I cut through the train tracks to get home, they are right by the house and it saves me a couple minutes at most. I am confident I would be fine if the train did come, it’s loud and slow. Still, I would hate to die so close to home. Inside I greet my sick roommate and my friend from lunch, I am surprised. They ran into each other on a walk. I drive her home in my roommate’s car.

Response #1

Age: 79.5
Occupation: Retired Social Worker and licensed therapist
Location: Salem and North Shore

Write a comprehensive list of what you did yesterday (in as much detail as you feel comfortable):

Showered/ate breakfast/watched news on TV/picked up(made bed)/took dog to park(not "dog park")/met friends, walked 3 laps around park/mini food shopping on way home/made a couple of phone calls/read novel/ate lunch/back to reading/took dog out for afternoon walk/met more friends/home/read/fed dog/watched news on TV/ate dinner while watching Wheel of Fortune and Jeopardy/cleaned up/changed clothes into sweats/watched something on Netflix, Prime, Hulu/bed by 11:00 - - - nighty-night!

What are 5 thoughts you have every day or almost every day:


1) holy crap, I’m getting old!!
2) mental check that my children and grandchildren are ok
3) how did the world get so damn fucked up!
4) thanks to Mother Nature for all the incredible beauty there is in this world and
5) worry. I am a champion worrier, about anything and everything.

The day falls in on itself at the end, becoming difficult to catalog. When I return home, I reheat vegetarian chili and eat it standing up. I embellish, criticize, and lament. I read. I make tea to have something else to do. I am supposed to call my dentist to cancel an appointment, and I need to do laundry but I’m all out of quarters. I wash my face and brush my teeth. I hang up a sweater that’s been on the chair for a week. I light a candle that I used to light because our apartment smelled like cigarettes all the time. A few days ago our neighbor died and the smell stopped. 



I ask some variation of the question “What did you do today?” or “What’ve you been up to?” multiple times every day. It’s the most promising question, I’m hopeful the person I’m talking to will have something earth-shattering to share with me. I want them to say something that makes me laugh or even better, something salvational. I am nosy, I want to know how people feel and why and what they plan to do about it. I am looking to compare myself to others.

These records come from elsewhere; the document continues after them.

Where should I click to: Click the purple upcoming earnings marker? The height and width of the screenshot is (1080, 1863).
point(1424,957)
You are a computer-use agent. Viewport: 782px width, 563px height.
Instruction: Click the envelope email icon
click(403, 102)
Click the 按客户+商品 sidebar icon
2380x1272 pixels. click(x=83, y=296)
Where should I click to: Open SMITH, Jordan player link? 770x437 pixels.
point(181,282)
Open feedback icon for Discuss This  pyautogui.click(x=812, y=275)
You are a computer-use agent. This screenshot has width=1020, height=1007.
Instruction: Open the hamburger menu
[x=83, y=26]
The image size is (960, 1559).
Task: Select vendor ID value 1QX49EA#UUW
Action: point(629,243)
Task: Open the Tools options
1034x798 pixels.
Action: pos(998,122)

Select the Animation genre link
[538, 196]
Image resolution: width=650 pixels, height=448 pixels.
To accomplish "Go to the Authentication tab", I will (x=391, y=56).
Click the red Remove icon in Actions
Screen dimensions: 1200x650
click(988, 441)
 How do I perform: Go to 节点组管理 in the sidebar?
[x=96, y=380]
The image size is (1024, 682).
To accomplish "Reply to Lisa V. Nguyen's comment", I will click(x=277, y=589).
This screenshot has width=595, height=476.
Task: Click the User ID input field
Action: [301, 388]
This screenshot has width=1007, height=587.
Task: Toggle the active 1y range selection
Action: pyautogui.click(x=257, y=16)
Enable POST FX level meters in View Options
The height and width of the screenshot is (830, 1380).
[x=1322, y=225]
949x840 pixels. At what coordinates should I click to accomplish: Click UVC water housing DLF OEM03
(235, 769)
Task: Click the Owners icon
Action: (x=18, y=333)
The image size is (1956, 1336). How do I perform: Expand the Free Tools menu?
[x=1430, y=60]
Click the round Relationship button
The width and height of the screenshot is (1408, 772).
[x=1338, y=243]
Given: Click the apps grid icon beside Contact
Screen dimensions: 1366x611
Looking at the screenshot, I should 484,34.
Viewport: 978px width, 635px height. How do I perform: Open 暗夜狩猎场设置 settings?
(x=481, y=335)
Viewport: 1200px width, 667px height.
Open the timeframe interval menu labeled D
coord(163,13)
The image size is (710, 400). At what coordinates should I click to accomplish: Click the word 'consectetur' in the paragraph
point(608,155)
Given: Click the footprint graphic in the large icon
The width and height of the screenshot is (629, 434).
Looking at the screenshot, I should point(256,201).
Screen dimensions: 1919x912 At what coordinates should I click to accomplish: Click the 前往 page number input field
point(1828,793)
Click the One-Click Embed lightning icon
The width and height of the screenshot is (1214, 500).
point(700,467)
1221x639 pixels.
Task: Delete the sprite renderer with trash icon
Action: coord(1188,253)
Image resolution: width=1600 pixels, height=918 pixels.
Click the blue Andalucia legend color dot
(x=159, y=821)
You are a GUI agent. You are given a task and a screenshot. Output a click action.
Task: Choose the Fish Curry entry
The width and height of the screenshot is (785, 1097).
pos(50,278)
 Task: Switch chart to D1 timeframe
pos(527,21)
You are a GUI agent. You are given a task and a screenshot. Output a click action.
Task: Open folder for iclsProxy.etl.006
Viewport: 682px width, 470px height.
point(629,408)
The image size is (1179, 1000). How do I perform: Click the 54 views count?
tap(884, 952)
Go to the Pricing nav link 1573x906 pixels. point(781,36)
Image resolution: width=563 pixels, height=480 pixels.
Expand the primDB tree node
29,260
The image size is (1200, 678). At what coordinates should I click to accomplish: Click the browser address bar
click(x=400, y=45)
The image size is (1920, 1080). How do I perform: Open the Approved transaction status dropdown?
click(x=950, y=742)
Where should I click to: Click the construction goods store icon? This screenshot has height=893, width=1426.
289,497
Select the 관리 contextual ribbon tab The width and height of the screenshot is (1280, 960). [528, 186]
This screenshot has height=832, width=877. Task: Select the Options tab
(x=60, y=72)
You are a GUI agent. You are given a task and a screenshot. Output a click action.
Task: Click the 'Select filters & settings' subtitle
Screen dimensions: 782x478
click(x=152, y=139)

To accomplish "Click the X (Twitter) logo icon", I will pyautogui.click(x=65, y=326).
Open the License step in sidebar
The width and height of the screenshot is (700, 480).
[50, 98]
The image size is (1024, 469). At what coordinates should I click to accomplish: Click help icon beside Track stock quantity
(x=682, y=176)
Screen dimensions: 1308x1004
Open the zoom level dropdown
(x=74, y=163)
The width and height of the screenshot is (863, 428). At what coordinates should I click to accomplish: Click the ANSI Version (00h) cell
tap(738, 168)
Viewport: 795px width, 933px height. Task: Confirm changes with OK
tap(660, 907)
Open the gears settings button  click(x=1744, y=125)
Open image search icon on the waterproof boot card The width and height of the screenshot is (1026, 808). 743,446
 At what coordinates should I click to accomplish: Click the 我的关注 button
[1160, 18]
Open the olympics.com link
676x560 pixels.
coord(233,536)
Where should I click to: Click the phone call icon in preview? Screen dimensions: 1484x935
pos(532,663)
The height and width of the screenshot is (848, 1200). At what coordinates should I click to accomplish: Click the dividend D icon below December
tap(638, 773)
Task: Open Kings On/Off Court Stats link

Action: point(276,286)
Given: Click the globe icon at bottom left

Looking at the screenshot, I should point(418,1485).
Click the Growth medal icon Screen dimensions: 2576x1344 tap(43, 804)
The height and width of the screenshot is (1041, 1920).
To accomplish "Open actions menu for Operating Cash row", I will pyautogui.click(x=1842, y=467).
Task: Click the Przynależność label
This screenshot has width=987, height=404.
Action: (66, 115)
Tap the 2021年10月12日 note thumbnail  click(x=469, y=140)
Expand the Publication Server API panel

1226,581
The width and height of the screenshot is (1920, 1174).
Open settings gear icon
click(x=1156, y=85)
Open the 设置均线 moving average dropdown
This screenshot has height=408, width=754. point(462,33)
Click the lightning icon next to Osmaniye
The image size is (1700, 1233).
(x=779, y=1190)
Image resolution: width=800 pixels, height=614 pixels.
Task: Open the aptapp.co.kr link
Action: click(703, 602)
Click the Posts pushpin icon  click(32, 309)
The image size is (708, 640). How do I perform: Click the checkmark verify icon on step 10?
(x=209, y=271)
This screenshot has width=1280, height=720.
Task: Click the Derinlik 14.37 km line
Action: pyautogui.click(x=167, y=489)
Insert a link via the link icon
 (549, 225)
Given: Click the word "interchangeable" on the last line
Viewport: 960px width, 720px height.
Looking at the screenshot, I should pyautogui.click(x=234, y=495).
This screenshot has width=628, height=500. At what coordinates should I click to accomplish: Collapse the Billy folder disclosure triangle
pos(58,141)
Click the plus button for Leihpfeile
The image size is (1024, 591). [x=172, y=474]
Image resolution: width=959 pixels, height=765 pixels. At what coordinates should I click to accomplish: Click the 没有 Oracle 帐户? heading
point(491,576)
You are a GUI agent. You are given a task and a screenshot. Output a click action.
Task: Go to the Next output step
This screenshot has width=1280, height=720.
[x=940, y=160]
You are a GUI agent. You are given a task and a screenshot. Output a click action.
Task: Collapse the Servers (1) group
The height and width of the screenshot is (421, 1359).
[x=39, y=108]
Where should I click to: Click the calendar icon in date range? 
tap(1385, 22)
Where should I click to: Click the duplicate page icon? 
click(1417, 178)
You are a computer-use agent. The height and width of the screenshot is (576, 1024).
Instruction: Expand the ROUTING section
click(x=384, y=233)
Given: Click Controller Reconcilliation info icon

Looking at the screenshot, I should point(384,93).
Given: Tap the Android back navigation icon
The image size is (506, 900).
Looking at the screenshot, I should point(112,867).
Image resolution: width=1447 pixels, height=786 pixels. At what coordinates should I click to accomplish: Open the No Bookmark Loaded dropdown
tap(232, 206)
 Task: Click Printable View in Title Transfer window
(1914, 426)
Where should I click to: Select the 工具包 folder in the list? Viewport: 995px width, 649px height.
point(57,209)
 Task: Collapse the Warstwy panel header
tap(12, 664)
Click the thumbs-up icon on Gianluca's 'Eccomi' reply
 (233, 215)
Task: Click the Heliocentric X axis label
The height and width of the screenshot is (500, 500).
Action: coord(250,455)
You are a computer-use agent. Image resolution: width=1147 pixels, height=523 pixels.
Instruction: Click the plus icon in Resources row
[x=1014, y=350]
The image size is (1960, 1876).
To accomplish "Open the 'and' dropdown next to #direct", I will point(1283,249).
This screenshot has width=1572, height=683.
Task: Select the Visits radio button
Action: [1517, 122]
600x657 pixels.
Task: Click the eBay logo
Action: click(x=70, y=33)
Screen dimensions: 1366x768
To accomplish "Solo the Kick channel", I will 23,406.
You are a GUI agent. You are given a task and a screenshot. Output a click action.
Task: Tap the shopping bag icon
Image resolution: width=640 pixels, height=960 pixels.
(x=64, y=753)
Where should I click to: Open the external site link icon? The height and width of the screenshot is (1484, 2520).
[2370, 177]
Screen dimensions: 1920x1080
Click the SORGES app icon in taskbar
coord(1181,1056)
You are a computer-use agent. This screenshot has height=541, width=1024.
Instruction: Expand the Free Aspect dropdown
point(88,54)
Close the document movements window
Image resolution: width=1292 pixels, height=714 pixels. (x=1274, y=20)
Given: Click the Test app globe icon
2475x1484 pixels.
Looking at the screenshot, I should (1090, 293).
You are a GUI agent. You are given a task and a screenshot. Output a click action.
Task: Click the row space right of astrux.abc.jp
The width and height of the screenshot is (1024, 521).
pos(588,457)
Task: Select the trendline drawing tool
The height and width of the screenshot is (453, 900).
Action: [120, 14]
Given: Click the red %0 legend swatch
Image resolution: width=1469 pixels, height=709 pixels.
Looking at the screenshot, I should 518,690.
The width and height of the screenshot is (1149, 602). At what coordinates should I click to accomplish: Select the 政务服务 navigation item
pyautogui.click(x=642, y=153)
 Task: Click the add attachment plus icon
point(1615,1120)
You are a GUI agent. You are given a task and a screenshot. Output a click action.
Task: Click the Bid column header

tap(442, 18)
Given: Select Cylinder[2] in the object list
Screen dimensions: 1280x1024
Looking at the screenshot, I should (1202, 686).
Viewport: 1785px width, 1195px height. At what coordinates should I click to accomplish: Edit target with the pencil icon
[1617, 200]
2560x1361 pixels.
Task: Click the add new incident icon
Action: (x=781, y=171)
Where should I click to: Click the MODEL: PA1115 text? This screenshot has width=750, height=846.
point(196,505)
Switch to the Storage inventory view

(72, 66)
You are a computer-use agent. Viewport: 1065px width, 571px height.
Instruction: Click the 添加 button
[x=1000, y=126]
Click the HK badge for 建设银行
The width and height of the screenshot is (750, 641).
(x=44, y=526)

I want proof that I am acting out my day in a similar fashion to those around me. I am skeptical that my peers are doing more interesting things than I am. I cannot pinpoint the parts of my day that are going wrong, where I could’ve met someone new, when I could’ve reached an epiphany, how I could’ve felt better. I am looking for confirmation that I am on track to contentment, that some people are getting there.